Thursday, November 6, 2008

Title to be added later...

As I sit here, in my compression hose and carpal tunnel hand brace, and as Keith is off at the movies watching RocknRolla without me, I can't help but feel as though I'm getting a glimpse into my future.

Don't get me wrong and don't worry, this is not going to be a post about how I am giving up the freedoms of being a young, married adult because of the upcoming birth of my first child...on the contrary. You see, I sometimes like spending nights alone. I must admit, if you were to rewind to exactly a year ago, and if I were in the exact same situation, I'd probably be very unhappy if not pretty depressed. Not only because I would be wearing compression hose and a hand brace for no reason, but because at that time I felt that I always had to be doing something. I always had to be with someone. I'm not sure that the imminent birth of Indiana is making me love alone time because I know somewhere in the back of my mind that I may not experience it for a while, or if I've just changed because of the pregnancy. Whether it's because I can't stand to be out late at night anymore, or that I can't sit through a movie in the theatre without running to the bathroom at least twice, I find that lately I've just preferred staying home and sometimes preferred even being alone.

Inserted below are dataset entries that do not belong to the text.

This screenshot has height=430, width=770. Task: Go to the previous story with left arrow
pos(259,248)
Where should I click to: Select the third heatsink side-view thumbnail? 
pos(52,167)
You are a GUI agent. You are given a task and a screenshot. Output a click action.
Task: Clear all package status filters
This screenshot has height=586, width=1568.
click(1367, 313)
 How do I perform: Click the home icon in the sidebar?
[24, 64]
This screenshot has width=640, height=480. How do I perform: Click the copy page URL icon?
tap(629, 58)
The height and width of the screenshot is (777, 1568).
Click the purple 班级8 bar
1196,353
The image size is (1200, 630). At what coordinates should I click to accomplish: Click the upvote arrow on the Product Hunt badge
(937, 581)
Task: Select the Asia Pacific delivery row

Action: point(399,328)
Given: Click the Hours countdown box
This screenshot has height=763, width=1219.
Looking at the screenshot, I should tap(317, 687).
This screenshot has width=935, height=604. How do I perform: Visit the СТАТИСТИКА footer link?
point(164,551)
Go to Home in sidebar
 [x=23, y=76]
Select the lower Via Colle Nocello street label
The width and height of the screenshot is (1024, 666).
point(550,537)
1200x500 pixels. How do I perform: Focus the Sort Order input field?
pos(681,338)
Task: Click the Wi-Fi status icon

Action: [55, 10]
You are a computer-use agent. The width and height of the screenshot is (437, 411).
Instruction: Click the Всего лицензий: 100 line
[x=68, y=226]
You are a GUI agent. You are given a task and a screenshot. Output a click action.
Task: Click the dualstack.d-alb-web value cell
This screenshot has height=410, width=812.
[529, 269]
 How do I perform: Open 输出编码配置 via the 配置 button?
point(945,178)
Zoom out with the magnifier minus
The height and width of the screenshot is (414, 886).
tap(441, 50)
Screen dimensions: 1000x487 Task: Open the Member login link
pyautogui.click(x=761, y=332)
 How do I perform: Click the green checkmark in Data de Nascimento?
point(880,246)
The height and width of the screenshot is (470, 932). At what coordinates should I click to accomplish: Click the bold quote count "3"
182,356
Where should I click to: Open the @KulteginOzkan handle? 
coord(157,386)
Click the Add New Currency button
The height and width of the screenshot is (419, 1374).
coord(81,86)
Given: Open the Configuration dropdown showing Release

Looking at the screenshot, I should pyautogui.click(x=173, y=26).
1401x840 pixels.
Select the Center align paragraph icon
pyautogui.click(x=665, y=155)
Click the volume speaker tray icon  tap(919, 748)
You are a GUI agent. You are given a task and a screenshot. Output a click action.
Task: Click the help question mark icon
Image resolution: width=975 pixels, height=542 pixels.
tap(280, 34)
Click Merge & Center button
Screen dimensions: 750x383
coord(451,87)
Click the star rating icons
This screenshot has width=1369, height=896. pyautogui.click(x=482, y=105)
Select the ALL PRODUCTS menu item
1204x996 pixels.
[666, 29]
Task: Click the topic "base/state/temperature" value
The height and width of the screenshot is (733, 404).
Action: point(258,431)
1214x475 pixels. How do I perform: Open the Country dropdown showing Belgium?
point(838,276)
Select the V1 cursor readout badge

"What do you do while you're alone?" you ask? Well, let me just tell you. About 30% of my alone time is spent reading online or in a book about different ailments I feel I'm suffering. Tonight, I tried to look up "quickened heartbeat" on a website called whattoexpect.com which is all about pregnancy. Half way through the search, I quit because I thought whatever I found would just make me more anxious thus quickening my heartbeat even further. 55% of my alone time is spent searching through old journals or gallon-sized zip lock bags full of pictures from the past. About a month ago, I hit the jackpot and found several ooollllddd pictures of all of us in college...at the pool, at Bennigan's (yeah, they're that old)...on the 1st day back from time spent apart. Lots of great memories. And still another chunk of my time is spent in front of the mirror, picking my face...gross, but true. I've found that my nose has even gained weight.

I wonder if in a year or so from tonight, I'll miss being alone...or if I won't even remember what life was without little Indiana.